Indian Air Force fighter squadrons rehearsed high-intensity strike operations across diverse landscapes, including Kashmir’s Himalayan terrain, while the Indian Navy began deploying several of its frontline assets, including its aircraft carrier, to the Arabian Sea near southern Pakistan’s Sindh province coastline. The Indian Army also conducted joint heliborne manoeuvres with the air force in mountainous territory.

News agencies reported corresponding deployments by Pakistan, which has denied any role in the Pahalgam terror attack. Its government has called for a “neutral, transparent and credible” investigation into the Pahalgam killings, a call India has rejected.

Simultaneously, India’s defence ministry has issued a fiat barring social and other media organisations from effecting live coverage of military operations and troop movements, claiming it could aid “hostile elements and compromise national security”.

Indian leaders, including prime minister Narendra Modi and senior security officials, say they are convinced of Islamabad’s complicity in the attack, based on “irrefutable” but undisclosed information.

Security officials said the Resistance Front was an offshoot of the UN-proscribed Lashkar-e-Taiba (Army of God) Islamist militant organisation, which has headquarters near the Pakistani city of Lahore, and whose ISID-backed cadres were responsible for the 2008 Mumbai terror attacks on two hotels, a cafe and a Jewish seminary in which 166 people died.

Unreservedly backed by MPs from his ruling Hindu nationalist Bhartiya Janata Party (BJP) and those from the opposition, Modi declared that India was determined to “identify, track and punish each of the culpable terrorists and their backers” - a euphemism for Pakistan’s military and political establishment.

“We will pursue them to the ends of the earth and India’s spirit will never be broken by terrorism,” Modi declared at a public rally in eastern Bihar state last week, speaking uncharacteristically in English in a bid − said commentators − to convey India’s aggressive intent to the world.

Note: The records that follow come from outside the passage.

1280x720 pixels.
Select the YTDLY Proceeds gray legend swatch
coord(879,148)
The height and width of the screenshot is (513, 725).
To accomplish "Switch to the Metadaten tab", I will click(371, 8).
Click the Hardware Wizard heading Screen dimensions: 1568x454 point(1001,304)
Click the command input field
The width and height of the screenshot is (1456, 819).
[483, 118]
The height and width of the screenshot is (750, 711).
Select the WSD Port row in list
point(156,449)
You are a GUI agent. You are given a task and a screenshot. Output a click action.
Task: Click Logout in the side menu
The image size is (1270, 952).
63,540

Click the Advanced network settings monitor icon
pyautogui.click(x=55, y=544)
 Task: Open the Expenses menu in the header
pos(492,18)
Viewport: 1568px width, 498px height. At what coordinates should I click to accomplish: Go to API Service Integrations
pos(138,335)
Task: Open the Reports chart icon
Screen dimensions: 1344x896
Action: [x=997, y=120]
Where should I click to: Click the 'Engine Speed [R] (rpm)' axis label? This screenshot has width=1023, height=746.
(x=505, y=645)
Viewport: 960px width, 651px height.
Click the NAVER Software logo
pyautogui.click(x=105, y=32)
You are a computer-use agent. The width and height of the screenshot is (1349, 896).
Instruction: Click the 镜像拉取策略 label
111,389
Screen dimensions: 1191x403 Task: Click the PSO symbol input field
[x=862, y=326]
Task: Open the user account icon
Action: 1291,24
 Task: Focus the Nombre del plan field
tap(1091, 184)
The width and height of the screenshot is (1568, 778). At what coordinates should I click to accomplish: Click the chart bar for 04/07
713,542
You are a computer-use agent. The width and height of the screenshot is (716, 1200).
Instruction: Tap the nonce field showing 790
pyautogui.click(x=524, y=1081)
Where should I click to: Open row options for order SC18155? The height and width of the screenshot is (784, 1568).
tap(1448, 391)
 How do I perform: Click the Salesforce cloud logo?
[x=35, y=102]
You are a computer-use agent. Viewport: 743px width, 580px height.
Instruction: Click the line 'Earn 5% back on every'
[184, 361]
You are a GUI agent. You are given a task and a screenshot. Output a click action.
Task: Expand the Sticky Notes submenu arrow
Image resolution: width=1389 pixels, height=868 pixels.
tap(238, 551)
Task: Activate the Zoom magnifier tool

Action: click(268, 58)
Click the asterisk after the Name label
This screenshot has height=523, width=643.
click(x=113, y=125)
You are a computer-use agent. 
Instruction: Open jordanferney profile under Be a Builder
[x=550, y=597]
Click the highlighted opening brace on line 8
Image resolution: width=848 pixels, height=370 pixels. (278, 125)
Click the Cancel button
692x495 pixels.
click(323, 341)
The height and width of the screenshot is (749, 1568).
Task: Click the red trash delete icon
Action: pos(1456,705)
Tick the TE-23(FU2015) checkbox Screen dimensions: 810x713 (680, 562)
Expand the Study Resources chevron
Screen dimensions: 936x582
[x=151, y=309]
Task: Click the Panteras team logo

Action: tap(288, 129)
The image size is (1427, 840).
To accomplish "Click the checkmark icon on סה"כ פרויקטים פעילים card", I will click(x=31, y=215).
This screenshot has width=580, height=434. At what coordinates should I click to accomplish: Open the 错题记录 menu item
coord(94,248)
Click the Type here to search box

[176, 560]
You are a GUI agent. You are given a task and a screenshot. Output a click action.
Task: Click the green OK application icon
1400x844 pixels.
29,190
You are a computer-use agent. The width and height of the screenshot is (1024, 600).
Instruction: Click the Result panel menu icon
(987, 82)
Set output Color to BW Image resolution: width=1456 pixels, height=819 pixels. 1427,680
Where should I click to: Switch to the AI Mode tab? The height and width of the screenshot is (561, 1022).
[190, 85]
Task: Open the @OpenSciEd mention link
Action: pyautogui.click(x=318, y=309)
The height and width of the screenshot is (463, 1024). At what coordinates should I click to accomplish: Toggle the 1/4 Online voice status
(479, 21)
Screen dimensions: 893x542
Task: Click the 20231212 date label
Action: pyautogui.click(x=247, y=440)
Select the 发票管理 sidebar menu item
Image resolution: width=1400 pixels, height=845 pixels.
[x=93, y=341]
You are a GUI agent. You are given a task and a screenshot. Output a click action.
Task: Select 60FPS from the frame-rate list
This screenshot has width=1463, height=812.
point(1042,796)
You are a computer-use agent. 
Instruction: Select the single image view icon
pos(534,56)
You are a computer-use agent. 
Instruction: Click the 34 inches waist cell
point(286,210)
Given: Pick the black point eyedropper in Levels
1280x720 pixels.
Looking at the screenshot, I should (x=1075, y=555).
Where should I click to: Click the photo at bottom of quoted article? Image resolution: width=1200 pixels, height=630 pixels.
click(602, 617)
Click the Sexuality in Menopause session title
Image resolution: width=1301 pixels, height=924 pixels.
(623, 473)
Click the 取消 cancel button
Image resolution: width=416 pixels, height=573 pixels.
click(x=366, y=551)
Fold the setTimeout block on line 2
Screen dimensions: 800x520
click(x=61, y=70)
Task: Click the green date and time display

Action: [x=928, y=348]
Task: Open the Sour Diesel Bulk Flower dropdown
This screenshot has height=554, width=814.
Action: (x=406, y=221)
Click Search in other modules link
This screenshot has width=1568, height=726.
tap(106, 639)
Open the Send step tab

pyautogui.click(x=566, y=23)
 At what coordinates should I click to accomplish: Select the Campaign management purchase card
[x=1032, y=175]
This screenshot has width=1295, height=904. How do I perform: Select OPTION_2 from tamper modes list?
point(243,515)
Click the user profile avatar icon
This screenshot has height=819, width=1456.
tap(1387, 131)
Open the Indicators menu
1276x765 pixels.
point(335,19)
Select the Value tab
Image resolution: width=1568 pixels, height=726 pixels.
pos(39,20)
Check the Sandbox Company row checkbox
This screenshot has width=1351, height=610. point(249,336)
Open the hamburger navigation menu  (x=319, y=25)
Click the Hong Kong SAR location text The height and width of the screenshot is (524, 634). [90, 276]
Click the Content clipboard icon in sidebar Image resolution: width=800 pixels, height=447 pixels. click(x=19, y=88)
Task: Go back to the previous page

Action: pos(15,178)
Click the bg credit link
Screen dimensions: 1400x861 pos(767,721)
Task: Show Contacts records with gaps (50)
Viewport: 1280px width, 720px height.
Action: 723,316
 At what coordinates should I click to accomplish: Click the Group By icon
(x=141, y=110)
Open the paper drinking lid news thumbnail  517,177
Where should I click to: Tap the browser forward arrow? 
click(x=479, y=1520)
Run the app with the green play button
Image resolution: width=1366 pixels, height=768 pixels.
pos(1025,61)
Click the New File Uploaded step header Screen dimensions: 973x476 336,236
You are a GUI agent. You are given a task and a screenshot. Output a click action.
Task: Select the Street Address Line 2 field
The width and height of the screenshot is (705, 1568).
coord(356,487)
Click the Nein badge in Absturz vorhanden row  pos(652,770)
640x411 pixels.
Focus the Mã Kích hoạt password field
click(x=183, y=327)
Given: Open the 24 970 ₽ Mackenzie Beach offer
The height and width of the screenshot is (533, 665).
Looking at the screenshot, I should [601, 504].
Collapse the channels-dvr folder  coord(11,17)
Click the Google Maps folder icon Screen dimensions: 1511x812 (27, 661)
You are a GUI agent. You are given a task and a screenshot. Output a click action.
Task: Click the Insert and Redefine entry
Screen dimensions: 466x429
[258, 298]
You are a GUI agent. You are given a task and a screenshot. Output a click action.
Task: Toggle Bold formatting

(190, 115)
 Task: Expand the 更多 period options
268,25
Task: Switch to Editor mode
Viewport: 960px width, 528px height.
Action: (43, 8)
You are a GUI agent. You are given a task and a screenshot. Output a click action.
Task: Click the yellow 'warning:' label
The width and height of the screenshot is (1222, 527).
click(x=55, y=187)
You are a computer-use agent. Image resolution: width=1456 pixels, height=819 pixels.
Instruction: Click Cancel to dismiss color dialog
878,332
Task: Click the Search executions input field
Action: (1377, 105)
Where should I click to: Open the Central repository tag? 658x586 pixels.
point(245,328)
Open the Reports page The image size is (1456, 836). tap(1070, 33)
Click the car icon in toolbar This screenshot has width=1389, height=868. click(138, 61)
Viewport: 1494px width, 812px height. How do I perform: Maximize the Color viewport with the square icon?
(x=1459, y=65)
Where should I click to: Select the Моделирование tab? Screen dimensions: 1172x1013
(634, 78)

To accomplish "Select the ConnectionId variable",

In his monthly nationwide radio broadcast to the country, Modi further declared on Sunday that the “perpetrators and conspirators of this attack [in Kashmir]” would be served “the harshest response”.

The prime minister also received strong support for his stance on social media, as well as from television news channels, newspapers and military veterans, including former service chiefs of staff, all of whom have advocated rooting out the “terrorists’ sponsors” in Islamabad.

On the day after the Pahalgam attack, India retaliated by placing “in abeyance” the bilateral Indus Waters Treaty, a river water-sharing pact between the neighbours, brokered by the World Bank in 1960 after negotiations lasting a decade. Pakistan has described this move as an “act of war”.

India also called for a sharp reduction of staff at the respective high commissions in Delhi and Islamabad, withdrawal of defence attaches, closure of the only land border between the neighbours and expulsion of all Pakistani nationals.

Pakistan responded by threatening to suspend the Simla Agreement of 1972, signed after its third war with India since independence, closed its airspace to Indian flights and cut off all bilateral trade.